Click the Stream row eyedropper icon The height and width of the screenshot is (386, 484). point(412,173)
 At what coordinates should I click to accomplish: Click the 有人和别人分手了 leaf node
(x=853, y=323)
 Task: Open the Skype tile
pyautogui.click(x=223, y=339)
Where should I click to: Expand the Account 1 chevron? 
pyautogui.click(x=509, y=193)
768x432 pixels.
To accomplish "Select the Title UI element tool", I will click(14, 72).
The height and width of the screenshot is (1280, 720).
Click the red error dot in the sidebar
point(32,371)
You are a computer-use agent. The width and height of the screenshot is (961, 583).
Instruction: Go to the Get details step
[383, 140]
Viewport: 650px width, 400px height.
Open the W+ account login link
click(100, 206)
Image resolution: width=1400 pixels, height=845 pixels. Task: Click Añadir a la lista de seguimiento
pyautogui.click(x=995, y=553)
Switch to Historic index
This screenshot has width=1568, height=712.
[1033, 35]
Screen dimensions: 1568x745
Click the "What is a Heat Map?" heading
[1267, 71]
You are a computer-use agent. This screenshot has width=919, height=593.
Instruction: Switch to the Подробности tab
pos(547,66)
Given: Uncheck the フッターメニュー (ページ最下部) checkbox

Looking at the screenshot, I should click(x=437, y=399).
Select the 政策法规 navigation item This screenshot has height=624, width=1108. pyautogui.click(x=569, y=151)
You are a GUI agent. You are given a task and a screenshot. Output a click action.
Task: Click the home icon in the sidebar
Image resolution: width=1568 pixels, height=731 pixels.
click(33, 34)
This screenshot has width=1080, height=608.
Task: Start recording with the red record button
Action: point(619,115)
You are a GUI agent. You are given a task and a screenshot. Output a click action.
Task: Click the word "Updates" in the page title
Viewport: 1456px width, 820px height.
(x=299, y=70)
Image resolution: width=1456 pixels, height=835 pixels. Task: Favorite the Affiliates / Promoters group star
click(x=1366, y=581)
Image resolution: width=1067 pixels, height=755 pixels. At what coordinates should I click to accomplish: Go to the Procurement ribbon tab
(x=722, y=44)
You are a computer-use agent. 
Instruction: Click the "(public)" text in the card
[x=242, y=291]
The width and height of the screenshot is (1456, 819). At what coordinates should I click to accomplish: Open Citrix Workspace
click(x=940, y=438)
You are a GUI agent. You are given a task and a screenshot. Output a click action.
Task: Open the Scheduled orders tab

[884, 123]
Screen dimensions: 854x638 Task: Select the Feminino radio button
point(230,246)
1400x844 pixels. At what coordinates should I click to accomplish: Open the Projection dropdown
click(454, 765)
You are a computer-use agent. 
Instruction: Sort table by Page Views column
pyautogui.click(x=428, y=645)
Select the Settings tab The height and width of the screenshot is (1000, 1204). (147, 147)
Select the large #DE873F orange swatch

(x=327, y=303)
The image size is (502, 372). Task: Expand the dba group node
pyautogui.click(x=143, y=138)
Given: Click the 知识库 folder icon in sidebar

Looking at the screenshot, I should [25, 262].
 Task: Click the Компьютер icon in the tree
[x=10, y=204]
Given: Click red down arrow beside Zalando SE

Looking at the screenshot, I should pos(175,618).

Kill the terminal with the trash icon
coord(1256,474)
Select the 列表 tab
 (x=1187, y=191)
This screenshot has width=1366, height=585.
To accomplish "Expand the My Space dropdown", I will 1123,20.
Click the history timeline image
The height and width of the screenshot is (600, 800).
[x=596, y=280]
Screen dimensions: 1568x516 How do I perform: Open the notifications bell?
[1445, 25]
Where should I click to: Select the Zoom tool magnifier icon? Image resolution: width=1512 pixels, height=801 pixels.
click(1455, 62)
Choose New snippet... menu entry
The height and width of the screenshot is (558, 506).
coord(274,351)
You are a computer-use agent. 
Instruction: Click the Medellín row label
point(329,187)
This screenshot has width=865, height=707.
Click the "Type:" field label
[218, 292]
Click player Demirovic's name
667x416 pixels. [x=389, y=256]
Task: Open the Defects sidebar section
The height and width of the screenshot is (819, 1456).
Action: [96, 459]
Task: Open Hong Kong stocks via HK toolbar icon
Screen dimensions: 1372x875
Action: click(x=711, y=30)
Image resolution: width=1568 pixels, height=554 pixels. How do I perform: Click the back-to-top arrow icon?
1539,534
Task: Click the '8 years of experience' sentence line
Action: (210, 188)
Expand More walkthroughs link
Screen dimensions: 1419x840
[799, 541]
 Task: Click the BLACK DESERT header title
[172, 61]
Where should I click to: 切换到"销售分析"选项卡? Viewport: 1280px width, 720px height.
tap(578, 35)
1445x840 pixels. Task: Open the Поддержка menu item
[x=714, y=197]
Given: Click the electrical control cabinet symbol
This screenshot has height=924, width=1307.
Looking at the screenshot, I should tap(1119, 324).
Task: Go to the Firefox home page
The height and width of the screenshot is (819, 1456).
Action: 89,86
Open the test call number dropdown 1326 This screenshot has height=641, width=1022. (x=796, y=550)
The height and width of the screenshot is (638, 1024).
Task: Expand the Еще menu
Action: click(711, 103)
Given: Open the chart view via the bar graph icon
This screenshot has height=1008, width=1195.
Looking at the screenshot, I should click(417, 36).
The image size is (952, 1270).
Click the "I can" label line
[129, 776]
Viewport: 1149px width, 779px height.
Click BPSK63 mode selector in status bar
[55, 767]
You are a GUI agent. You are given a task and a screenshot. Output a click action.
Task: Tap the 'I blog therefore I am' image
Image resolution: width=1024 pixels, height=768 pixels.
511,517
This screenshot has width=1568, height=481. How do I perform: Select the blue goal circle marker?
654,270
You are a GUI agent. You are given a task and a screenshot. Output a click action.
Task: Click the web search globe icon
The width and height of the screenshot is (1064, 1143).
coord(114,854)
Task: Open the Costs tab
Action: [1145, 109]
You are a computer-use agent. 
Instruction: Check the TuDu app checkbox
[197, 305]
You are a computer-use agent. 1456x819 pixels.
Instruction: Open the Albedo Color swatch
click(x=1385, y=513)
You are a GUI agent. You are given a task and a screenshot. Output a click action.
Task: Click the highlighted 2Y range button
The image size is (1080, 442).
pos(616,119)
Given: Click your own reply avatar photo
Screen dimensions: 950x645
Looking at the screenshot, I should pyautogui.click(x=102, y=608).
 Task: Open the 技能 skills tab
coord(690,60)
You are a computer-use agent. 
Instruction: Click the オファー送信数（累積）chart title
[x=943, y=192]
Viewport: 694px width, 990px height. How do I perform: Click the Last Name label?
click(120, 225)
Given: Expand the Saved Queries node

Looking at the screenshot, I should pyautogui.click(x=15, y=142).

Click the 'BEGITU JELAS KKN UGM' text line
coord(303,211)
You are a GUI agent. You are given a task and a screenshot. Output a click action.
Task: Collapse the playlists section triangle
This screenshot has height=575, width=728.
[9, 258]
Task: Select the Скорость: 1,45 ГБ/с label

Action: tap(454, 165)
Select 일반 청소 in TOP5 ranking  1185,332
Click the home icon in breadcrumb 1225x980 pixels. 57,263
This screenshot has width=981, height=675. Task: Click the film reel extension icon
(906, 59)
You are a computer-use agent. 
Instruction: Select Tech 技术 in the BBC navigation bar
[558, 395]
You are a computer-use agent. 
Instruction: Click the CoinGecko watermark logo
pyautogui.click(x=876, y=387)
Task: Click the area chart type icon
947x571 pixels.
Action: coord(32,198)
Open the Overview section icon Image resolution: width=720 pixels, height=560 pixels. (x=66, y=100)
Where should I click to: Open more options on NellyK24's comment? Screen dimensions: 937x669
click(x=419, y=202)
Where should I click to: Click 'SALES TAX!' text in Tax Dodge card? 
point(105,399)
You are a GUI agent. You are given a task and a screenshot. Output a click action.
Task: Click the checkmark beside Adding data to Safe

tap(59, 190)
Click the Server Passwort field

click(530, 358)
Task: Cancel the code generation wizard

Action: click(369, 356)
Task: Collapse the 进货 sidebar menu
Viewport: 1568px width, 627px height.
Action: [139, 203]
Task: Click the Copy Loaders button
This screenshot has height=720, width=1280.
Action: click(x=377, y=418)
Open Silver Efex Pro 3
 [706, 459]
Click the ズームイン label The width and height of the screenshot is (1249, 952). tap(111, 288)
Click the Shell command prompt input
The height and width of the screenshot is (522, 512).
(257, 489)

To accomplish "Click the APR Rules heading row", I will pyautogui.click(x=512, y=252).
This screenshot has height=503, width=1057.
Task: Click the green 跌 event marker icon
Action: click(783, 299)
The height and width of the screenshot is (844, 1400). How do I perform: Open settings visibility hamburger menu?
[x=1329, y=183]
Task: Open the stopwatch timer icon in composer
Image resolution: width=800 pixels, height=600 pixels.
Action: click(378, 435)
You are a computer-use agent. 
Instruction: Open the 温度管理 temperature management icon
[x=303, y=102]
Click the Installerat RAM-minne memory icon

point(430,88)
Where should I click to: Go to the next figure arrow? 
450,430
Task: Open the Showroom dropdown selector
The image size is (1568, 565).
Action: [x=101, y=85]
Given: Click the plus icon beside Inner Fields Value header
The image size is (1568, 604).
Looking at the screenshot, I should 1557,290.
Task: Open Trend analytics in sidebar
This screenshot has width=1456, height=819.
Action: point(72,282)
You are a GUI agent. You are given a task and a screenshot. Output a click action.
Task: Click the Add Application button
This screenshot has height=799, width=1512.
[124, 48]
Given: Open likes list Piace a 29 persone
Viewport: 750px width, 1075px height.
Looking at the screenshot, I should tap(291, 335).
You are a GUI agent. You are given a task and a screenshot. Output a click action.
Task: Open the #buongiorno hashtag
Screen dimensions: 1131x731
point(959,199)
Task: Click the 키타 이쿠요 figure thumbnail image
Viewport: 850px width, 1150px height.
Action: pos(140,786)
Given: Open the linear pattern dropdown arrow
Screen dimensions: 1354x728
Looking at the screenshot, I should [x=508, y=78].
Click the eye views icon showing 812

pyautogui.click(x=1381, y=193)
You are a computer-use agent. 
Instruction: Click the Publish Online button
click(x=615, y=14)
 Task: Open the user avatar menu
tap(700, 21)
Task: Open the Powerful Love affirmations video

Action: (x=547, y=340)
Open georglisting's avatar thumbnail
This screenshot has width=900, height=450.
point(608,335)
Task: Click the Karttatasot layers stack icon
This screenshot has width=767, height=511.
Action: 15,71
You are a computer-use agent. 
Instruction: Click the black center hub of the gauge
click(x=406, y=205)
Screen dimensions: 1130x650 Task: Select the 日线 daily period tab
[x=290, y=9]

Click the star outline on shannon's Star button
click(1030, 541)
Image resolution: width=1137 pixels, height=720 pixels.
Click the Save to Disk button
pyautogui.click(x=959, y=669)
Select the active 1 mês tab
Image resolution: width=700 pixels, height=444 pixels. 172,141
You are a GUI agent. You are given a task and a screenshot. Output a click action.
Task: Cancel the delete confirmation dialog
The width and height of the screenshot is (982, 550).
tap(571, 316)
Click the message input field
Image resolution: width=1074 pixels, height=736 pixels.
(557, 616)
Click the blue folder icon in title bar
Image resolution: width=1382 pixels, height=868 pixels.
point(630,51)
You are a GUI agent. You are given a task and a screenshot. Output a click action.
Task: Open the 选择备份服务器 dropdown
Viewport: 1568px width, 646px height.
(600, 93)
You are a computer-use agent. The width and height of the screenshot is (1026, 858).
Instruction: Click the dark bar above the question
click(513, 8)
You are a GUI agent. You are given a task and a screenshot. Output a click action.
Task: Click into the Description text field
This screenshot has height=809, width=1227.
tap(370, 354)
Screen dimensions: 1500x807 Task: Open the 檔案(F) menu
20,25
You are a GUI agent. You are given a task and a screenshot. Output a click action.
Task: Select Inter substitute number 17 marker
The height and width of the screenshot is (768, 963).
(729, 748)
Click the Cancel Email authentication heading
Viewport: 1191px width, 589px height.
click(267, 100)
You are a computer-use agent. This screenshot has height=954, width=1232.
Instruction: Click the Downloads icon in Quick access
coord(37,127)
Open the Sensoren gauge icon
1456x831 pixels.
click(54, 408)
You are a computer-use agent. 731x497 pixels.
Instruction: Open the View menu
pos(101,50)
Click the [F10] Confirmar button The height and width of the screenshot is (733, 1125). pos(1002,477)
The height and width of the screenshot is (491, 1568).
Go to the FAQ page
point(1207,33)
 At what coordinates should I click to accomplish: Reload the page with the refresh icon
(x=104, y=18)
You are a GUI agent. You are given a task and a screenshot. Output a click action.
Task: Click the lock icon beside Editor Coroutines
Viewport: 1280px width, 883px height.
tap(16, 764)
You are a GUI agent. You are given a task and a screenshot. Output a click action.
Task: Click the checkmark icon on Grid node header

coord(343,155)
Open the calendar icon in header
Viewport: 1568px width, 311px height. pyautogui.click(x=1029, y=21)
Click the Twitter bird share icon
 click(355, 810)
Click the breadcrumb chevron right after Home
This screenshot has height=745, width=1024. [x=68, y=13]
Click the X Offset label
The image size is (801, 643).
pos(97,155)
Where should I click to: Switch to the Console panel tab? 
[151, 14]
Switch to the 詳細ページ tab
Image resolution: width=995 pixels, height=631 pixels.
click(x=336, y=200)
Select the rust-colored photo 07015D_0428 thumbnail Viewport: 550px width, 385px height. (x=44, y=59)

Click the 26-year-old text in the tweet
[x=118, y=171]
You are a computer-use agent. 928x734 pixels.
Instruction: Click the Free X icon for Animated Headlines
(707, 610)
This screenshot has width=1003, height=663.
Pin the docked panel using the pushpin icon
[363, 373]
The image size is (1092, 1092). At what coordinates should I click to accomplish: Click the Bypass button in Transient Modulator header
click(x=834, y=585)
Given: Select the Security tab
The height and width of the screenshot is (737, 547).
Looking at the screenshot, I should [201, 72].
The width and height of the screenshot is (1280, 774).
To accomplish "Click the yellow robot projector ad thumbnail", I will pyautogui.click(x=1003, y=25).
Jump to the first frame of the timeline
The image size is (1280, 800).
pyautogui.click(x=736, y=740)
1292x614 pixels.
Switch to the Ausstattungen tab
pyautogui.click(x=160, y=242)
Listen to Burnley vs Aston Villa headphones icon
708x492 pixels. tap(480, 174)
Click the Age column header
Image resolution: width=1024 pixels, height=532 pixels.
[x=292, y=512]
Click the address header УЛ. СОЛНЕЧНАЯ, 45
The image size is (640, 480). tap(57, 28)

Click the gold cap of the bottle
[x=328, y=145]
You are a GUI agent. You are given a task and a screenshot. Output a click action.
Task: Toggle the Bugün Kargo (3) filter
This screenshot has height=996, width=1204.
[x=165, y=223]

Short problem — Transcribe the lines above without alteration, starting from the line containing "You are a computer-use agent. 731x497 pixels." and continuing up to and including the line containing "pyautogui.click(x=160, y=242)".

Exercise solution —
You are a computer-use agent. 731x497 pixels.
Instruction: Open the View menu
pos(101,50)
Click the [F10] Confirmar button The height and width of the screenshot is (733, 1125). pos(1002,477)
The height and width of the screenshot is (491, 1568).
Go to the FAQ page
point(1207,33)
 At what coordinates should I click to accomplish: Reload the page with the refresh icon
(x=104, y=18)
You are a GUI agent. You are given a task and a screenshot. Output a click action.
Task: Click the lock icon beside Editor Coroutines
Viewport: 1280px width, 883px height.
tap(16, 764)
You are a GUI agent. You are given a task and a screenshot. Output a click action.
Task: Click the checkmark icon on Grid node header

coord(343,155)
Open the calendar icon in header
Viewport: 1568px width, 311px height. pyautogui.click(x=1029, y=21)
Click the Twitter bird share icon
 click(355, 810)
Click the breadcrumb chevron right after Home
This screenshot has height=745, width=1024. [x=68, y=13]
Click the X Offset label
The image size is (801, 643).
pos(97,155)
Where should I click to: Switch to the Console panel tab? 
[151, 14]
Switch to the 詳細ページ tab
Image resolution: width=995 pixels, height=631 pixels.
click(x=336, y=200)
Select the rust-colored photo 07015D_0428 thumbnail Viewport: 550px width, 385px height. (x=44, y=59)

Click the 26-year-old text in the tweet
[x=118, y=171]
You are a computer-use agent. 928x734 pixels.
Instruction: Click the Free X icon for Animated Headlines
(707, 610)
This screenshot has width=1003, height=663.
Pin the docked panel using the pushpin icon
[363, 373]
The image size is (1092, 1092). At what coordinates should I click to accomplish: Click the Bypass button in Transient Modulator header
click(x=834, y=585)
Given: Select the Security tab
The height and width of the screenshot is (737, 547).
Looking at the screenshot, I should [201, 72].
The width and height of the screenshot is (1280, 774).
To accomplish "Click the yellow robot projector ad thumbnail", I will pyautogui.click(x=1003, y=25).
Jump to the first frame of the timeline
The image size is (1280, 800).
pyautogui.click(x=736, y=740)
1292x614 pixels.
Switch to the Ausstattungen tab
pyautogui.click(x=160, y=242)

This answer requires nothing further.